Question

Show that the integers have infinite index in the additive group of rational numbers.

Answer

**step1 Understanding the Group, Subgroup, and Index**

In mathematics, a "group" is a set of elements combined with an operation that satisfies certain properties. The "additive group of rational numbers," denoted as $$\mathbb{Q}$$, means all rational numbers (numbers that can be expressed as a fraction $$\frac{a}{b}$$ where $$a$$ and $$b$$ are integers and $$b \neq 0$$) with the operation of addition. The "integers," denoted as $$\mathbb{Z}$$, are whole numbers (..., -2, -1, 0, 1, 2, ...). The integers form a "subgroup" of the rational numbers under addition because they are a subset that also forms a group under the same operation.

The "index" of a subgroup in a group is the number of distinct "cosets" of the subgroup in the larger group. We need to show that there are infinitely many distinct cosets of the integers in the rational numbers.

**step2 Defining Cosets**

A "coset" of the subgroup $$\mathbb{Z}$$ in the group $$\mathbb{Q}$$ is a set formed by adding a fixed rational number $$q$$ to every integer. We write this as $$q + \mathbb{Z}$$. So, $$q + \mathbb{Z} = \{ q + z \mid z \in \mathbb{Z} \}$$. For example, if $$q = \frac{1}{2}$$, then $$\frac{1}{2} + \mathbb{Z} = \{ \dots, -\frac{3}{2}, -\frac{1}{2}, \frac{1}{2}, \frac{3}{2}, \frac{5}{2}, \dots \}$$. If $$q=0$$, then $$0+\mathbb{Z} = \mathbb{Z}$$.

**step3 Condition for Distinct Cosets**

Two cosets, $$q_1 + \mathbb{Z}$$ and $$q_2 + \mathbb{Z}$$, are equal if and only if their difference, $$q_1 - q_2$$, is an integer. That is, $$q_1 + \mathbb{Z} = q_2 + \mathbb{Z}$$ if and only if $$q_1 - q_2 \in \mathbb{Z}$$. If $$q_1 - q_2$$ is not an integer, then the cosets are distinct.

**step4 Constructing an Infinite Set of Rational Numbers**

To show that there are infinitely many distinct cosets, we can construct an infinite set of rational numbers such that the difference between any two distinct numbers in this set is not an integer. Consider the set of rational numbers:

$$ S = \left\{ \frac{1}{n} \mid n \in \mathbb{Z}, n \ge 2 \right\} $$

This set includes numbers like $$\frac{1}{2}, \frac{1}{3}, \frac{1}{4}, \frac{1}{5}, \dots$$, which are all distinct.

**step5 Proving the Cosets are Distinct**

Let's take any two distinct rational numbers from the set $$S$$. Let them be $$\frac{1}{n}$$ and $$\frac{1}{m}$$, where $$n$$ and $$m$$ are distinct integers and both are greater than or equal to 2 ($$n, m \ge 2$$). Without loss of generality, assume $$m > n$$. We need to check if the difference between these two numbers is an integer. If it's not, then their corresponding cosets are distinct.

[PROBLEMS]
• A. Copy the index proof between "In mathematics, a" and "the same operation.", inclusive.
• B. Answer these about the index proof:
(i) What numbers make up the set S?
(ii) When are the cosets $$q_1 + \mathbb{Z}$$ and $$q_2 + \mathbb{Z}$$ equal?
(iii) What does the coset $$0+\mathbb{Z}$$ equal?
• C. Pick up the index proof where it stops and carry it on.

[MATERIAL SHOWN]

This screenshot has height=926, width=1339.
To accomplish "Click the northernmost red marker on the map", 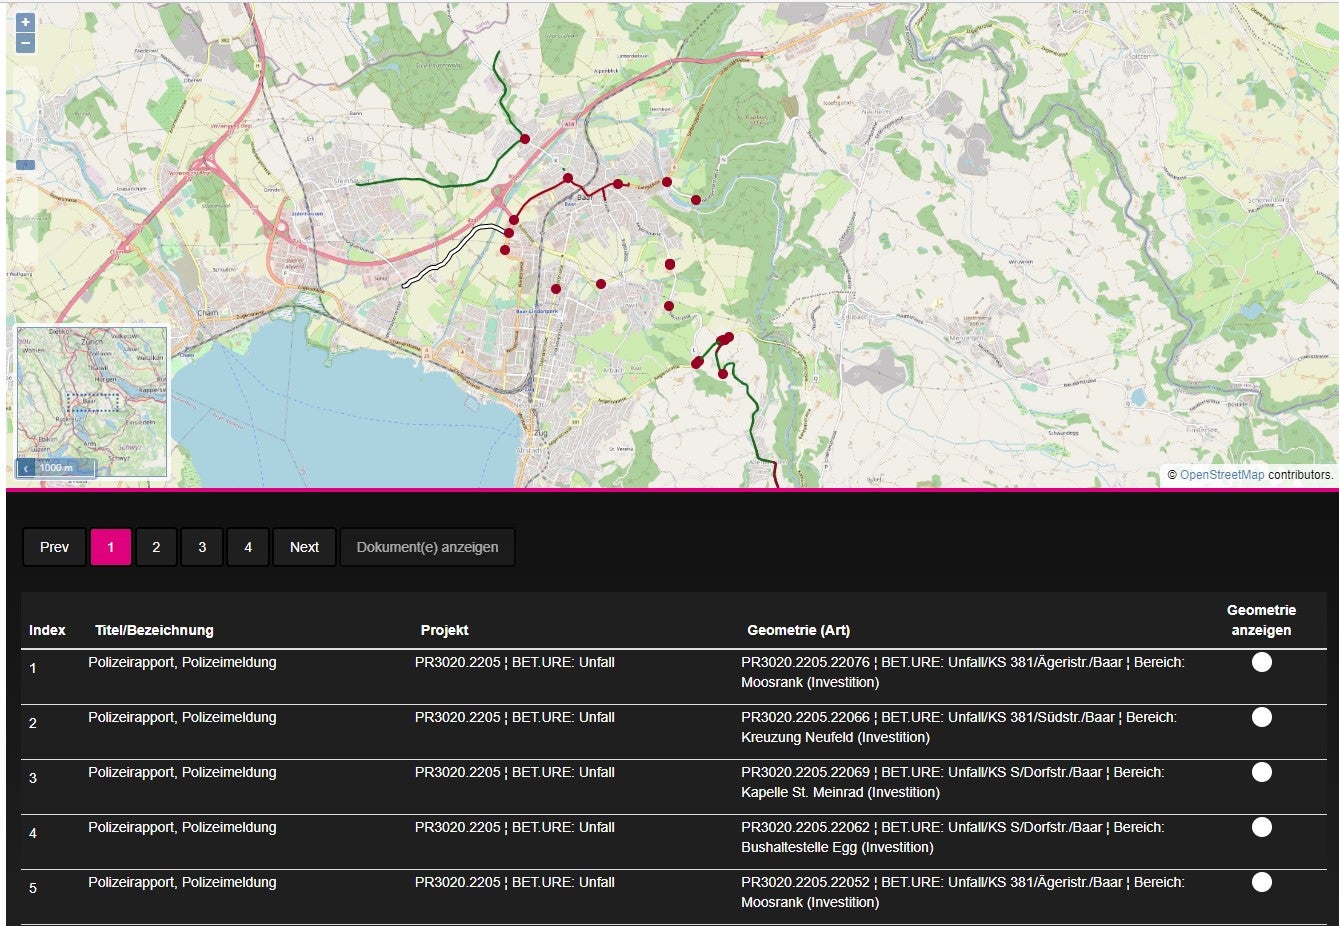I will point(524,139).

...

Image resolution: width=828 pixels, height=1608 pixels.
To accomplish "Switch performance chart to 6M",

[TASK RESULTS]
• A.
In mathematics, a "group" is a set of elements combined with an operation that satisfies certain properties. The "additive group of rational numbers," denoted as $$\mathbb{Q}$$, means all rational numbers (numbers that can be expressed as a fraction $$\frac{a}{b}$$ where $$a$$ and $$b$$ are integers and $$b \neq 0$$) with the operation of addition. The "integers," denoted as $$\mathbb{Z}$$, are whole numbers (..., -2, -1, 0, 1, 2, ...). The integers form a "subgroup" of the rational numbers under addition because they are a subset that also forms a group under the same operation.

• B.
(i) The rational numbers $$\frac{1}{n}$$ where $$n$$ is an integer with $$n \ge 2$$.
(ii) Exactly when $$q_1 - q_2$$ is an integer.
(iii) $$\mathbb{Z}$$.

• C.
$$ \frac{1}{n} - \frac{1}{m} = \frac{m-n}{nm} $$

Since $$m > n$$, we know that $$m-n$$ is a positive integer. Also, $$nm$$ is a positive integer. For the fraction $$\frac{m-n}{nm}$$ to be an integer, the denominator $$nm$$ must divide the numerator $$m-n$$.

Let's analyze the relationship between the numerator and denominator:

Since $$n \ge 2$$, we can say that $$nm = n \times m \ge 2 \times m$$.

Also, since $$m > n$$, we know that $$m-n < m$$.

If $$\frac{m-n}{nm}$$ were an integer, it must be at least 1 (because $$m-n > 0$$ and $$nm > 0$$).

So, if $$\frac{m-n}{nm} = k$$ for some integer $$k \ge 1$$, then $$nm \le m-n$$.

However, we established that $$2m \le nm$$, and $$m-n < m$$.

So, if $$nm \le m-n$$ were true, it would imply $$2m \le nm \le m-n$$.

This simplifies to $$2m \le m-n$$, which further means $$m \le -n$$.

But $$m$$ and $$n$$ are both positive integers, so $$m$$ cannot be less than or equal to $$-n$$. This is a contradiction.

Therefore, our assumption that $$\frac{m-n}{nm}$$ is an integer must be false. This means that for any distinct integers $$n, m \ge 2$$, the difference $$\frac{1}{n} - \frac{1}{m}$$ is not an integer.

Since there are infinitely many distinct values for $$n \ge 2$$, it follows that there are infinitely many distinct cosets of the form $$\frac{1}{n} + \mathbb{Z}$$.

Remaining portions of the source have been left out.